Although we have identified the LPAAT enzyme, SalA, involved in the last step of synthesis of this new sulfur-containing aminolipid, the key steps and genes involved in the synthesis of the lyso-SAL lipid remain to be determined. It is likely that SAL synthesis occurs in a manner analogous to that of ornithine and glutamine lipids. As such, 3-hydroxy fatty acids would be required as a substrate for the first step in SAL synthesis [44]. Such a hypothesis suggests that the aminopropane sulfonic acid moiety is also directly produced by the marine roseobacters since no exogenous supply was provided. The presence of 3-aminopropane sulfonic acid (a.k.a. homotaurine) has been documented in some red algae [45, 46] and unicellular green algae (prasinophytes such as Ostreococcus and Micromonas, [47]) but, to the best or our knowledge, never previously in bacteria. However, a hydroxylated form of 2-aminopropane sulfonic acid, cysteinolic acid, has been found in a variety of marine phytoplankton and heterotrophic bacteria, including Ruegeria pomeroyi DSS-3 although its biosynthetic pathway remains to be established [47]. Nevertheless, it is tempting to speculate that 2-aminopropane sulfonic acid is likely the hydrophilic head of the new SAL observed in these marine roseobacters, and this certainly warrants further investigation.

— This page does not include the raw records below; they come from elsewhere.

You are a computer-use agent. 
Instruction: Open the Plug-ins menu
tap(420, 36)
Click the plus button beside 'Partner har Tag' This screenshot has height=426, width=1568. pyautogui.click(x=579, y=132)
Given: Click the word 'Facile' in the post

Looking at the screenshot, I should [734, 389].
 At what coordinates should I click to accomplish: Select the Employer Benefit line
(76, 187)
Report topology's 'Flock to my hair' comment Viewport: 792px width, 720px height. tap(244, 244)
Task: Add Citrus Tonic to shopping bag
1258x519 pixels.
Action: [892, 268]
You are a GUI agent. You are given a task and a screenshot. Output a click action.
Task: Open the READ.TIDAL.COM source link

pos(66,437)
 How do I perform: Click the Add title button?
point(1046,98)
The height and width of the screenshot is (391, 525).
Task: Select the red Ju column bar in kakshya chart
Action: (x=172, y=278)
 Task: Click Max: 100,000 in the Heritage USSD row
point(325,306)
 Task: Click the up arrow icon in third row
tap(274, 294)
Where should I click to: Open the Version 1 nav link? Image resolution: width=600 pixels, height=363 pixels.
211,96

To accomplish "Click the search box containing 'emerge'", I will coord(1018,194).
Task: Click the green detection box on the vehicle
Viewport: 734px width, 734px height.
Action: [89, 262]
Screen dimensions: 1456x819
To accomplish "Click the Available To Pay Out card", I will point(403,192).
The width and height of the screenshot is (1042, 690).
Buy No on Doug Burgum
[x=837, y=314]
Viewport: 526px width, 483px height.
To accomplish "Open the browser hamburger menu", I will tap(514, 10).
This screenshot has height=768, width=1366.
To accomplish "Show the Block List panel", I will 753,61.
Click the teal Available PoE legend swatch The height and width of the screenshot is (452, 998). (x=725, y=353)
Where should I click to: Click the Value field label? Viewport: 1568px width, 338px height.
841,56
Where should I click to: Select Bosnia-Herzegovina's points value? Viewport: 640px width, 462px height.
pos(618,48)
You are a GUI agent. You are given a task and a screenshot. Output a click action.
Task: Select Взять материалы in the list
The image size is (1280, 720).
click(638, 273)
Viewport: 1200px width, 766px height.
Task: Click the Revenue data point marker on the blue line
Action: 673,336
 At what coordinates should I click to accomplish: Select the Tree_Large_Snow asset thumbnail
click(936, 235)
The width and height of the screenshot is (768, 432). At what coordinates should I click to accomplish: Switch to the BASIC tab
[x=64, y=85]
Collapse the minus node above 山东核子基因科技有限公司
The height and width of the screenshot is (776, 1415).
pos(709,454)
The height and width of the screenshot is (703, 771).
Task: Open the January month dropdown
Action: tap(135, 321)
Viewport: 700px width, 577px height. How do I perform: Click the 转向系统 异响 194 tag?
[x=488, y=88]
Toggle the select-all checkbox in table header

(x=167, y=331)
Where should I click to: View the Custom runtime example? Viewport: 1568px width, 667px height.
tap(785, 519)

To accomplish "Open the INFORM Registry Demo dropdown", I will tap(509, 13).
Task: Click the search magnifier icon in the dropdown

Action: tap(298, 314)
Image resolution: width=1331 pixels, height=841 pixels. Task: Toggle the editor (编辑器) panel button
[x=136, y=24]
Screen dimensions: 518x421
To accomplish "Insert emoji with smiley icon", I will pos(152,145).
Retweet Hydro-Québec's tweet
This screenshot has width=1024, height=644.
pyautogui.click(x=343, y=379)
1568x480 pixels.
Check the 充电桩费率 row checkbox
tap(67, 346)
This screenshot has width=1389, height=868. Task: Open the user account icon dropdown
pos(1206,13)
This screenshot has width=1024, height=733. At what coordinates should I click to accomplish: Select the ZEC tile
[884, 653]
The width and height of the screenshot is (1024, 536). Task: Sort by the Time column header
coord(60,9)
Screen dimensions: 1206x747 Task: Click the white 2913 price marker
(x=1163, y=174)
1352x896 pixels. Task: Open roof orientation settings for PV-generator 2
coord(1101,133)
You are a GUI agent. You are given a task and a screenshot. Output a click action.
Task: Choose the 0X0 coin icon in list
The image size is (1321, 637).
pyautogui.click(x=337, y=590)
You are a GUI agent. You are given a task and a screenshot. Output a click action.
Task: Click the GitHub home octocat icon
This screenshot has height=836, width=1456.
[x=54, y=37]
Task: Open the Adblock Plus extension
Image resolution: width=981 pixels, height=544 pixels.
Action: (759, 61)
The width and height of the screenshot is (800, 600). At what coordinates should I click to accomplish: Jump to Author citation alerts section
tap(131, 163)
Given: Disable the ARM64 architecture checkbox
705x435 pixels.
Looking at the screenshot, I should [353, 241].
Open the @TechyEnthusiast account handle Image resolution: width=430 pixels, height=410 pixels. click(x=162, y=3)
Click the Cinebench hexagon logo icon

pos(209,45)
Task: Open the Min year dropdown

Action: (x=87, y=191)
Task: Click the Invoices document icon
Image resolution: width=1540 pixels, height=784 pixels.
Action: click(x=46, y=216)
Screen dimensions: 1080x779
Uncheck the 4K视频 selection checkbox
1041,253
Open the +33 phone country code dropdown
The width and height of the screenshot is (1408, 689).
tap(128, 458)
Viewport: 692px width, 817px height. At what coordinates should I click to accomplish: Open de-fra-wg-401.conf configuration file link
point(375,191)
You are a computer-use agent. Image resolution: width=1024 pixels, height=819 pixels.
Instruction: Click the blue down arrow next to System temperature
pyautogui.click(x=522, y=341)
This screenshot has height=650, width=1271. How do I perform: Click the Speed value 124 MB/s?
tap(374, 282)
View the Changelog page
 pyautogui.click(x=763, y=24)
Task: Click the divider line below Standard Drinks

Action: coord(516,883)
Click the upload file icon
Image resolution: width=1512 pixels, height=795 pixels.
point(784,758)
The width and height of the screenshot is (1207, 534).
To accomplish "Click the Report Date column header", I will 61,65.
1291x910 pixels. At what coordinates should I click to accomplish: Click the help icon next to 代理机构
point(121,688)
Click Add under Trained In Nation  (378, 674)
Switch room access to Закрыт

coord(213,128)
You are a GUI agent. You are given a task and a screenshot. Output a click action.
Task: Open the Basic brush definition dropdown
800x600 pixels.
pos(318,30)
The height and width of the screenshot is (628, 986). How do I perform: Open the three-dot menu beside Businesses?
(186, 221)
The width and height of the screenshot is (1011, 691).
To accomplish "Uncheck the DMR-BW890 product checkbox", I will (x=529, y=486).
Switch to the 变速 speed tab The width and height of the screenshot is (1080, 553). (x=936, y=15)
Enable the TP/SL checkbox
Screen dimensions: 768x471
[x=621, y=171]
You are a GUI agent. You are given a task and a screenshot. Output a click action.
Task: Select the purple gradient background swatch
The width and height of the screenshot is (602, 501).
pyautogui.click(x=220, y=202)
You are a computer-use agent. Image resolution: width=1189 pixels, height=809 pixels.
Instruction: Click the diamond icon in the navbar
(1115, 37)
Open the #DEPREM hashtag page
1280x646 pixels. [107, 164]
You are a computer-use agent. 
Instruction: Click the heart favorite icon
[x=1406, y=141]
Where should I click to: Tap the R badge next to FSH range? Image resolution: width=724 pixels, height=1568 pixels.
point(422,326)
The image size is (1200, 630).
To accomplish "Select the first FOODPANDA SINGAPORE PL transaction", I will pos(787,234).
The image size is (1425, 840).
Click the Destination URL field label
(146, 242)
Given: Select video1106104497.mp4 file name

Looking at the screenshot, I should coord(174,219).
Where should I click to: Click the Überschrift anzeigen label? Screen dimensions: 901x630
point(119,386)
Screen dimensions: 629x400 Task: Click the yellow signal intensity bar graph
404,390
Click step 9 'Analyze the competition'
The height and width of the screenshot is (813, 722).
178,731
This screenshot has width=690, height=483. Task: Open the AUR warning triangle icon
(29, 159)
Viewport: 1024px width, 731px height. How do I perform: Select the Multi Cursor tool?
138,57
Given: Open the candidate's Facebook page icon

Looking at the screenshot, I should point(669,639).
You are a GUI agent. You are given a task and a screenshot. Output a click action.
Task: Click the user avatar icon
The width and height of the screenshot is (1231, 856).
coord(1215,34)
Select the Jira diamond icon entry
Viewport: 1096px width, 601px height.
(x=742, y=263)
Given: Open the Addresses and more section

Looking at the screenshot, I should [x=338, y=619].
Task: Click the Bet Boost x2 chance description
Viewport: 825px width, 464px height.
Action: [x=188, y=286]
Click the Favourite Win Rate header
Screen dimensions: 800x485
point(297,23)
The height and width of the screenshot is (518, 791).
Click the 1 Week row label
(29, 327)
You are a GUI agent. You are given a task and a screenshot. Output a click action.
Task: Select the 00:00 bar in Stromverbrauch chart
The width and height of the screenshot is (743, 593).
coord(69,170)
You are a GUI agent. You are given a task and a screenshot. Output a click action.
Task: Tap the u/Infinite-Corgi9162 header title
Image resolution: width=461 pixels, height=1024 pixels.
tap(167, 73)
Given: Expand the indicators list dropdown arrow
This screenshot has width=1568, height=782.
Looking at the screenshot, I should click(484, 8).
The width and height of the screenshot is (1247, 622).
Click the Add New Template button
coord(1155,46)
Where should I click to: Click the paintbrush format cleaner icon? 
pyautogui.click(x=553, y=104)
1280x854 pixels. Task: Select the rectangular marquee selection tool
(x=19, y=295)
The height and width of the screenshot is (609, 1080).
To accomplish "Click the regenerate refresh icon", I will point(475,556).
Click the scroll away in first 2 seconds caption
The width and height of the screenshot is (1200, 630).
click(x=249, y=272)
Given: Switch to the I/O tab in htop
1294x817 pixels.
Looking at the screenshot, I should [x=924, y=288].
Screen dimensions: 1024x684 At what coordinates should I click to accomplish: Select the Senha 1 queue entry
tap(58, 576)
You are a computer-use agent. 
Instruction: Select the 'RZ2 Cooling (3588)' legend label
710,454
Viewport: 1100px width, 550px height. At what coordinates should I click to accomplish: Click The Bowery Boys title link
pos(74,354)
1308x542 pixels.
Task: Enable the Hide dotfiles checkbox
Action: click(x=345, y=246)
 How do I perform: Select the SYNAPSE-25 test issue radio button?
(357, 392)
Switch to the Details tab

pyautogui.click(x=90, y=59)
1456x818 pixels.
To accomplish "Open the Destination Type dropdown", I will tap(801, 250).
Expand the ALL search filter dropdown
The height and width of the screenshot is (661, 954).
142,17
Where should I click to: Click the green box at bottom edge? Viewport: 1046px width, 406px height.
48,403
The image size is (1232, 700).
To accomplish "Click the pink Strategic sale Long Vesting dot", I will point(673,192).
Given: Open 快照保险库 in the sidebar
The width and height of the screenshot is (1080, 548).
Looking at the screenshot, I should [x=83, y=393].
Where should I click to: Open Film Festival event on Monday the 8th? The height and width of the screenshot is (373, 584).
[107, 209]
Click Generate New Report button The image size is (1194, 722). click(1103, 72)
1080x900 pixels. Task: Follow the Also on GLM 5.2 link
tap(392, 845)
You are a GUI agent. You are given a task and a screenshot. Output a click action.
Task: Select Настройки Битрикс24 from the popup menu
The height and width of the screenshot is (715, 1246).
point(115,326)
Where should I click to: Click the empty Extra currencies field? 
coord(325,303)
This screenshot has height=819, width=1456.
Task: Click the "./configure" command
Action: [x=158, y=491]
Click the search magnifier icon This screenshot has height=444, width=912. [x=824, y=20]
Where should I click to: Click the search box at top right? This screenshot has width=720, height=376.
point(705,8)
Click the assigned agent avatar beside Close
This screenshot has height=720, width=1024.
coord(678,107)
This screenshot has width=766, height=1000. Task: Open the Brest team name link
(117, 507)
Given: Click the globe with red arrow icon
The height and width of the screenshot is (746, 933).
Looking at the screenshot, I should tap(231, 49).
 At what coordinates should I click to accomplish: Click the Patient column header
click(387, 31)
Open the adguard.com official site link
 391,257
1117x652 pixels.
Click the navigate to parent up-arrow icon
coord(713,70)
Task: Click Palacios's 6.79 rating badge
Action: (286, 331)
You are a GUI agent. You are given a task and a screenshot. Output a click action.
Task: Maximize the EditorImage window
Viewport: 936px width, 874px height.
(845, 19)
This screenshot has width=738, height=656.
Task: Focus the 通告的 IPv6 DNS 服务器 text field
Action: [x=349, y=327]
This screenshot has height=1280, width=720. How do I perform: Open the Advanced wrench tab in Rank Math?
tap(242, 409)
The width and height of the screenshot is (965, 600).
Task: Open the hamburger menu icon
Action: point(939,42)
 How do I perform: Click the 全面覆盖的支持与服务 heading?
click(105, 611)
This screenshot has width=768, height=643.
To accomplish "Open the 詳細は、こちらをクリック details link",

To sum up, this study describes a new class of lipid, which are an important component of the membranes of a number of marine Rhodobacteraceae. Comparative genomics of SAL-producing strains has identified a novel acyltransferase (SalA), which is involved in the production of this lipid. salA is widely distributed in marine microbial assemblages in the Oceans and actively expressed in Tara Oceans metatranscriptomes, and its functional role in addition to biofilm formation in these marine bacteria certainly warrants further investigation.